◆ Exercise passage:

When I started to write my first book, I didn't think to publish my story; I only enjoy writing. I decided to send my book to Mondadori (my italian publishing house) later on, because I realized that writing the book was a very important thing for me, and I've worked very hard on it.
When my first book was published, my age became a problem; people said that I was too young (but in Italy we have had writers younger than me) and I didn't rise from the ranks. Most of the people that sais this haven't neither read my book. It was hard for me, because I think that criticism based on the age of the writer are not constructive.
At your website, you talk about your influences - manga, fantasy, etc. - and how this universe helped you to imagine the Mondo Emerso. Do you still read fantasy? Which are your favourite authors? Do you read the work of any Spanish author?
Yes, I read fantasy, but it is not the only genre that I read. I like very very much Jonathan Stroud, he is my favourite fantasy author, but I like Rowling too, and Le Guin, for example. I don't know any Spanish fantasy author; in Italy fantasy has become a popular genre for a short time, so there are few not Anglophone authors that have been translated in Italian.
What do you think about the fantasy from United States? Do you think that European fantasy has the same quality?
Yes, sure. I think that European fantasy sometimes is better than American one (for example the books from Rowling or Stroud), because is more original, sometimes more "experimental". Italian fantasy too is very interesting; it is a very young genre, so we have a variety of different voices and ways to interpret it.
Have your studies of astrophysics influded or reflected on your work? Have you thought about writing science-fiction?

[Collected data]
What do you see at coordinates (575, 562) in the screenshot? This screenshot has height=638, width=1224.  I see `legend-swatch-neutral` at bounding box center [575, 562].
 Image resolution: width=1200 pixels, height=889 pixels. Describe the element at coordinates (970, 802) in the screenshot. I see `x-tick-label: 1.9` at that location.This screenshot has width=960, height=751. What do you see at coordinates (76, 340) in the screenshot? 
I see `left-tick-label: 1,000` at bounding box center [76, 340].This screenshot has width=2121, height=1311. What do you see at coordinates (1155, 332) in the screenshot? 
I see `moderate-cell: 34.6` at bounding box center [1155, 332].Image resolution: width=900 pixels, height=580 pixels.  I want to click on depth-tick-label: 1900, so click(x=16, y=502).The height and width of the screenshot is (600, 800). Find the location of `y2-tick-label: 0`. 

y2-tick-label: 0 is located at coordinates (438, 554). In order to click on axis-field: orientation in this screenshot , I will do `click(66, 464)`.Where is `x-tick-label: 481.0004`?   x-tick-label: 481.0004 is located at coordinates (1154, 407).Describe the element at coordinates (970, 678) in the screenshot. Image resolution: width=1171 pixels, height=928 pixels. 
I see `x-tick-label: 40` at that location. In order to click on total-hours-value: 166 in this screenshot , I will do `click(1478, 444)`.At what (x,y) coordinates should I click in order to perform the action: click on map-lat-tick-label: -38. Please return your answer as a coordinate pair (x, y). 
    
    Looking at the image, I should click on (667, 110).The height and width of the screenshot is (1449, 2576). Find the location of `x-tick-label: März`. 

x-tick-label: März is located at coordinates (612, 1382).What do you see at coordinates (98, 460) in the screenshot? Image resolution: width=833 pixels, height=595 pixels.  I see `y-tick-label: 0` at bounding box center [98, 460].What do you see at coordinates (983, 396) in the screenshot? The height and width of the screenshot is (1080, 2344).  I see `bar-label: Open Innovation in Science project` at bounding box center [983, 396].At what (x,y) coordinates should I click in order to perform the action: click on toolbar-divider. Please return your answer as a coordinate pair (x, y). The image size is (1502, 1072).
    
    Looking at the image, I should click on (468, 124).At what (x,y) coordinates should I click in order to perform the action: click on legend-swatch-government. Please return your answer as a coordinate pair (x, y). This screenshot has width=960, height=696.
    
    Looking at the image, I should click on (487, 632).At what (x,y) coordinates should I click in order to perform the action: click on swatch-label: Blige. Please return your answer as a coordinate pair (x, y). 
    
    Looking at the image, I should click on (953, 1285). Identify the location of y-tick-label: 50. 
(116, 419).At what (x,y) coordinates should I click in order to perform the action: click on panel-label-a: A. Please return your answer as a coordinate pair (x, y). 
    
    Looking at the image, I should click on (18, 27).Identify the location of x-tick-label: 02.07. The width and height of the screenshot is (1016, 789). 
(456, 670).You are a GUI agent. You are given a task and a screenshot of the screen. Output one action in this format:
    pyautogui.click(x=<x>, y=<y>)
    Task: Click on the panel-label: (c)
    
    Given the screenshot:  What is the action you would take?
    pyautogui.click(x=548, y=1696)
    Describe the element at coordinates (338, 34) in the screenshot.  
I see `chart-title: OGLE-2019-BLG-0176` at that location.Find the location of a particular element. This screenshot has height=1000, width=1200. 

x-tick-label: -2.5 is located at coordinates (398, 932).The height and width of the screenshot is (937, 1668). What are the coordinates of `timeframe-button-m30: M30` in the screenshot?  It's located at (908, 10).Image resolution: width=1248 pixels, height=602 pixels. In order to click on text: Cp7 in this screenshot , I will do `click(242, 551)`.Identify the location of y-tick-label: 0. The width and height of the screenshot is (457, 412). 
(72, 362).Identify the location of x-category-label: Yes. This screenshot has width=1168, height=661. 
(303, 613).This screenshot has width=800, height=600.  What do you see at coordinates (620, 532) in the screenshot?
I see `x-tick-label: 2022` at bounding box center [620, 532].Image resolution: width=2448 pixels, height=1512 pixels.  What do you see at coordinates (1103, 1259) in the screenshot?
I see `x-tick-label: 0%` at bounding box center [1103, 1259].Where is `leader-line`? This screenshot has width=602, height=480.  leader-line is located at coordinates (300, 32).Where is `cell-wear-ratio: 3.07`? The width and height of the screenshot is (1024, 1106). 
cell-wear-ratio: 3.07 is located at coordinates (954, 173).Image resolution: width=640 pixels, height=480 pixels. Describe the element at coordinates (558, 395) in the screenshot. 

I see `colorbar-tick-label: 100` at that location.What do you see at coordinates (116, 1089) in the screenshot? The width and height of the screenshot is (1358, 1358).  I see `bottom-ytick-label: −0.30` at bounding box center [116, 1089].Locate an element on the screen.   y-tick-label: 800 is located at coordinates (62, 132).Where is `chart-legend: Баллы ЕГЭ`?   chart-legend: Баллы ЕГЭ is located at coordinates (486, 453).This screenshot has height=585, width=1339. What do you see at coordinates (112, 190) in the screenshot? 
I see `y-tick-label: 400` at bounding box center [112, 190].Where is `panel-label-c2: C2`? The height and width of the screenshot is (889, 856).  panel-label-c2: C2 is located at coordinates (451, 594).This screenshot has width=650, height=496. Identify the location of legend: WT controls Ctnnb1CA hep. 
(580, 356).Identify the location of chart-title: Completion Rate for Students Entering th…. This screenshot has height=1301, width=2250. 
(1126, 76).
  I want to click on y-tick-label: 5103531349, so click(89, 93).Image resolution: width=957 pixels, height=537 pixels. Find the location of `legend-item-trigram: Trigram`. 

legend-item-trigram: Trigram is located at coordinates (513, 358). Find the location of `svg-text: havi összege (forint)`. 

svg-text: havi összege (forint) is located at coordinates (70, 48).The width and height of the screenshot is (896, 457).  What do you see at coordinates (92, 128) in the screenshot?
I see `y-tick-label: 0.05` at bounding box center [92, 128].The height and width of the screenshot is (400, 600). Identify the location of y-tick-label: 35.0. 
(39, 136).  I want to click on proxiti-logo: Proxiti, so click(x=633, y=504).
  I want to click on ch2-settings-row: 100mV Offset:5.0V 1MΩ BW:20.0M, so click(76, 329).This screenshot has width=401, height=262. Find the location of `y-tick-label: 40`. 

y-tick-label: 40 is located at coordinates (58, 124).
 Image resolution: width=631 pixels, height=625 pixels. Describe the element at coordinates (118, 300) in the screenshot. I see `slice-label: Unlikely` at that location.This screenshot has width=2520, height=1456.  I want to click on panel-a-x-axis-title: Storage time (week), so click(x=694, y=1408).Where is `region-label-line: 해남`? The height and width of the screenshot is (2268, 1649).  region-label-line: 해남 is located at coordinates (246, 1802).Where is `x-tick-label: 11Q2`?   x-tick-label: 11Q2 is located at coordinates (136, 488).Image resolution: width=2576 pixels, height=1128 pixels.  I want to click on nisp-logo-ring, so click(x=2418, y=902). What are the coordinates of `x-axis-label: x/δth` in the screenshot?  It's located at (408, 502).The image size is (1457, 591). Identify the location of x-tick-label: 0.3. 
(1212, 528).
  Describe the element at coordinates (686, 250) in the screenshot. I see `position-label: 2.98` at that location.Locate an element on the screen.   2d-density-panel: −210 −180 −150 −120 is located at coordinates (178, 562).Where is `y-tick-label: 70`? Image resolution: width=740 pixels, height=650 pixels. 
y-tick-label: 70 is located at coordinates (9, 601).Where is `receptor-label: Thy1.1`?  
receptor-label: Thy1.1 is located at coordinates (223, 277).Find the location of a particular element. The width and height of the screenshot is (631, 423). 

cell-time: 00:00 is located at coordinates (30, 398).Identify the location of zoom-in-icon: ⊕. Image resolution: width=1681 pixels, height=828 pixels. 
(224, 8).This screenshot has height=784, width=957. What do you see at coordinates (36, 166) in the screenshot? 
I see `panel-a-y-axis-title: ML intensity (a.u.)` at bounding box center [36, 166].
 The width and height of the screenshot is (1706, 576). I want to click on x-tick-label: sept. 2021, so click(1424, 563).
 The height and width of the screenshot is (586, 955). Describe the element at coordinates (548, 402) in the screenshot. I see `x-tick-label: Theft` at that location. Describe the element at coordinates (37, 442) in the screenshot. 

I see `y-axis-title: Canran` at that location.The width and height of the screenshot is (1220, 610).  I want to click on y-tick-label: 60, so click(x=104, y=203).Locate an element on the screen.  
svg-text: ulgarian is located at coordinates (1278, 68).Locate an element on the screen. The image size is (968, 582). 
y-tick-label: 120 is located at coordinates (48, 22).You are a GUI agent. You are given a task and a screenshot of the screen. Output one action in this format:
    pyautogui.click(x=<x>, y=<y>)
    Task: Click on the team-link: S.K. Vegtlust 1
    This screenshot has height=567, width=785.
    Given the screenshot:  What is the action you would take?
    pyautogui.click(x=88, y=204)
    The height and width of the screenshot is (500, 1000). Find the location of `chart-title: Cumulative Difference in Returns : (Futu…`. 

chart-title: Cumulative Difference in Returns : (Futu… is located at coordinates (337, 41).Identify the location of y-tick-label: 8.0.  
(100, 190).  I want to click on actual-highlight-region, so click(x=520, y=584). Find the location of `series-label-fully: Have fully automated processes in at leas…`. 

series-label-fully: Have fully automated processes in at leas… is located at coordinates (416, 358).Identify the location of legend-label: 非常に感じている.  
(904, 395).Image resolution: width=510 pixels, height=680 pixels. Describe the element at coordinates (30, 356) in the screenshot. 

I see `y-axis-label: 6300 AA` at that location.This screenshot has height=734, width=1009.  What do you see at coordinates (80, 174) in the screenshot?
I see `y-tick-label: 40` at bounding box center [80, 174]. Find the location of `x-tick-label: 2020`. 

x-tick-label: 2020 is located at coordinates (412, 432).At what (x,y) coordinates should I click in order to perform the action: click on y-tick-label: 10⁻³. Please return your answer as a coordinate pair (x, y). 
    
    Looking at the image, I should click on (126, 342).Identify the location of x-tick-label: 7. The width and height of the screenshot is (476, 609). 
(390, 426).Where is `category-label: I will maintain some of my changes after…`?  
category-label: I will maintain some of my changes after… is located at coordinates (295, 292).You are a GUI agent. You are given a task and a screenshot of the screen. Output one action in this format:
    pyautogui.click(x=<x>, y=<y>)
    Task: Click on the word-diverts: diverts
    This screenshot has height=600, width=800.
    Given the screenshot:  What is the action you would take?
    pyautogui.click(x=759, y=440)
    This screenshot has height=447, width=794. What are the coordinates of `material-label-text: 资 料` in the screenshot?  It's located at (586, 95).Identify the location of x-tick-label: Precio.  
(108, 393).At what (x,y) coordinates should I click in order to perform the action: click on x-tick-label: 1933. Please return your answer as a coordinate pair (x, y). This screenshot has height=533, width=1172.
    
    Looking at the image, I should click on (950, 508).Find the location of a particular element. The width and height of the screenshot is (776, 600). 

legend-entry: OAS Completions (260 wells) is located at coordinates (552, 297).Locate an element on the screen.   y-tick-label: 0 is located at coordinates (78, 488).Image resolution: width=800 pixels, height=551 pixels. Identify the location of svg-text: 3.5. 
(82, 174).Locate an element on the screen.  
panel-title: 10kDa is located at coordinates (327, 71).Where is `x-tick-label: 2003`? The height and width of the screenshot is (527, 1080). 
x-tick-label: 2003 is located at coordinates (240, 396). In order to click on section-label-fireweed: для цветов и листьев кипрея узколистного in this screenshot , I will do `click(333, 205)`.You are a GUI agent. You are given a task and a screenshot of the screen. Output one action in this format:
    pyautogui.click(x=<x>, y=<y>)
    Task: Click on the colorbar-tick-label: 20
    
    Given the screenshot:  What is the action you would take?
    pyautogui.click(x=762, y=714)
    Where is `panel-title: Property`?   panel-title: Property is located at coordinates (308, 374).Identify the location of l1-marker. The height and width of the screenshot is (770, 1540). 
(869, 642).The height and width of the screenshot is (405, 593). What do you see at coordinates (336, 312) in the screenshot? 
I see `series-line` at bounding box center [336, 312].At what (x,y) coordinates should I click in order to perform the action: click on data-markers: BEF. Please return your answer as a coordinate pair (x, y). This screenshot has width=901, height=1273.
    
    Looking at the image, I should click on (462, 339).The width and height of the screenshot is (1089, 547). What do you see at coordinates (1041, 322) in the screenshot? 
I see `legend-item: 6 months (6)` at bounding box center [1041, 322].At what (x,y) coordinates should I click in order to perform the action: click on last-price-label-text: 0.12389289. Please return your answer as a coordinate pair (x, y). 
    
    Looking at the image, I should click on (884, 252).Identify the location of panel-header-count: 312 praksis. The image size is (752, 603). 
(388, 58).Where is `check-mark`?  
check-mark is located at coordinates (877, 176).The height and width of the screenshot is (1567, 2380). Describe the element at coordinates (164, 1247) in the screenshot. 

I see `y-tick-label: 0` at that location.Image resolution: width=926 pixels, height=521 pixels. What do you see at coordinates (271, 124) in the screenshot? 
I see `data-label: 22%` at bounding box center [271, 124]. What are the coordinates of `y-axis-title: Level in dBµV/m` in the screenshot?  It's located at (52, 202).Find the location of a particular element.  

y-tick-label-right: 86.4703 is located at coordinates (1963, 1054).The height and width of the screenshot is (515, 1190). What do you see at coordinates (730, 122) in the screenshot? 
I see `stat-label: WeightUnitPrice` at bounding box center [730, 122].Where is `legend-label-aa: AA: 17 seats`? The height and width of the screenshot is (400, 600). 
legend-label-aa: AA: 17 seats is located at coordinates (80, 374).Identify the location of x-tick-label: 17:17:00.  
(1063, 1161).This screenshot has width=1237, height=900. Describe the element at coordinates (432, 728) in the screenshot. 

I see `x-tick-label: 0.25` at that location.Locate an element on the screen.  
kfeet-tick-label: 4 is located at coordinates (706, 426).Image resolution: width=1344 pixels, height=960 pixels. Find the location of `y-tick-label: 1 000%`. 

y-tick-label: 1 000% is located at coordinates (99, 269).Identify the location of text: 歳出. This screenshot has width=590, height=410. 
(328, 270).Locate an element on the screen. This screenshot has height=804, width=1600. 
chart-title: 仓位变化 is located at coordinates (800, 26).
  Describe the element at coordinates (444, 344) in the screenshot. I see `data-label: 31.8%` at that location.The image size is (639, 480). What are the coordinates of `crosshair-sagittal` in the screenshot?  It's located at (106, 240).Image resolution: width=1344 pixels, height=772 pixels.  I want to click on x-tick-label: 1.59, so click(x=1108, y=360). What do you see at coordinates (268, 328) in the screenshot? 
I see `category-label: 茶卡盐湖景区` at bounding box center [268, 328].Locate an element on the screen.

◆ Exercise brief: In the author interview, who is named as the interviewee's favorite fantasy author? The records have no connection to the author interview.

◆ Answer section: Jonathan Stroud.